A maioria dos entrevistados em França, Suécia e no Reino Unido também afirmaram que estas práticas não são justificáveis (52%, 52% e 44%, respetivamente).

No entanto, também existiram vários inquiridos franceses, suecos e britânicos que admitiram que a vigilância interna é justificada (35%, 34% e 33%, respetivamente).

Os entrevistados também foram questionados sobre a aplicação destes programas de vigilância aos cidadãos de países aliados.

Em resposta, os alemães manifestaram, mais uma vez, uma forte oposição. Cerca de 72% dos inquiridos na Alemanha afirmaram que esta situação não pode ser justificável.

Do lado dos norte-americanos, 44% disseram que estas medidas não têm justificação, enquanto 33% acreditam que vigiar os países aliados é uma prática justificável.

Os franceses e os britânicos foram, depois dos entrevistados norte-americanos, os mais propensos a afirmar que a vigilância a cidadãos estrangeiros é uma prática fundamentada (30% nos dois países). Na Suécia, apenas 27% dos inquiridos admitiram ser favoráveis.

O inquérito também abordou a parceria entre os Estados Unidos e a União Europeia (UE) em matéria de segurança e diplomacia. Cerca de 24% dos inquiridos norte-americanos defenderam que a parceria deve ser reforçada, enquanto 23% admitiram preferir uma abordagem mais independente.
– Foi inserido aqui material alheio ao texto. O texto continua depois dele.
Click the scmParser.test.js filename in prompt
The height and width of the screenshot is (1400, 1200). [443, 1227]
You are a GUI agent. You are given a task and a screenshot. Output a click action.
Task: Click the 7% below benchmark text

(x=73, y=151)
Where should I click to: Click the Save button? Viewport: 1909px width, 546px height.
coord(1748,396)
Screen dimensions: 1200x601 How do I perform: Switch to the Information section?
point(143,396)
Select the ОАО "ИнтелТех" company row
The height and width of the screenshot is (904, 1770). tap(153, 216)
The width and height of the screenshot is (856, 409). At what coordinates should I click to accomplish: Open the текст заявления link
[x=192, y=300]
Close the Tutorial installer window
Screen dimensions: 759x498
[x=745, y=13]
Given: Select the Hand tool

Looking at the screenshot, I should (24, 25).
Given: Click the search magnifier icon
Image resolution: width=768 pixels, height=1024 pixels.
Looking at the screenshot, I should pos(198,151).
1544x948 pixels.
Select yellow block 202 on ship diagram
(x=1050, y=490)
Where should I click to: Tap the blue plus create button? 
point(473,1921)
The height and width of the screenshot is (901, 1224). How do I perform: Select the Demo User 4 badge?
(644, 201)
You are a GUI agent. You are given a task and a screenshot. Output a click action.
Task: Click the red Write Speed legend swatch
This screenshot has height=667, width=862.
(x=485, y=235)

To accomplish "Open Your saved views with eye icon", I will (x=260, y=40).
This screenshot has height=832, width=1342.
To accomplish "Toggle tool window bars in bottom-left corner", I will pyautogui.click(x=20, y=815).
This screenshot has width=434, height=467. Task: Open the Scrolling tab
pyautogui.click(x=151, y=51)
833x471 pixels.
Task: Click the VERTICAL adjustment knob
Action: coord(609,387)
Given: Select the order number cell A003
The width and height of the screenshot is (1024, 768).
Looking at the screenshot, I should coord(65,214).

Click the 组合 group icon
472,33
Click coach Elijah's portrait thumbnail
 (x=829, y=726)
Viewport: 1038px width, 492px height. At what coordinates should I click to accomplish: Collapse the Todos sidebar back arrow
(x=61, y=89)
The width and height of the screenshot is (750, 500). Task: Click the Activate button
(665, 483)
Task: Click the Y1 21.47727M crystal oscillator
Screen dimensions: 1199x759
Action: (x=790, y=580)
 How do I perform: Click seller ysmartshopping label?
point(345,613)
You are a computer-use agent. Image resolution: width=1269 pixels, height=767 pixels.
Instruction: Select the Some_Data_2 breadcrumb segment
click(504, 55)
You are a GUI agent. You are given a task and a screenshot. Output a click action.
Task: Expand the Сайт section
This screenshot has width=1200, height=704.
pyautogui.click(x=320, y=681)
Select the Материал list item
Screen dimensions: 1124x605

Na Alemanha, a maioria (44%) afirmou acreditar numa abordagem mais independente. Perto de 34% dos participantes alemães defenderam que os termos da parceria transatlântica devem permanecer iguais, uma opinião partilhada por 35% dos inquiridos britânicos, 23% dos franceses e 26% dos suecos.

O estudo foi desenvolvido entre 6 e 9 de setembro e envolveu uma amostra de cerca de mil pessoas em cada país. A idade dos inquiridos variou entre os 16 e os 64 anos.

Criado em 1972, o German Marshall Fund é um organismo norte-americano apartidário, sem fins lucrativos, que pretende reforçar a cooperação transatlântica.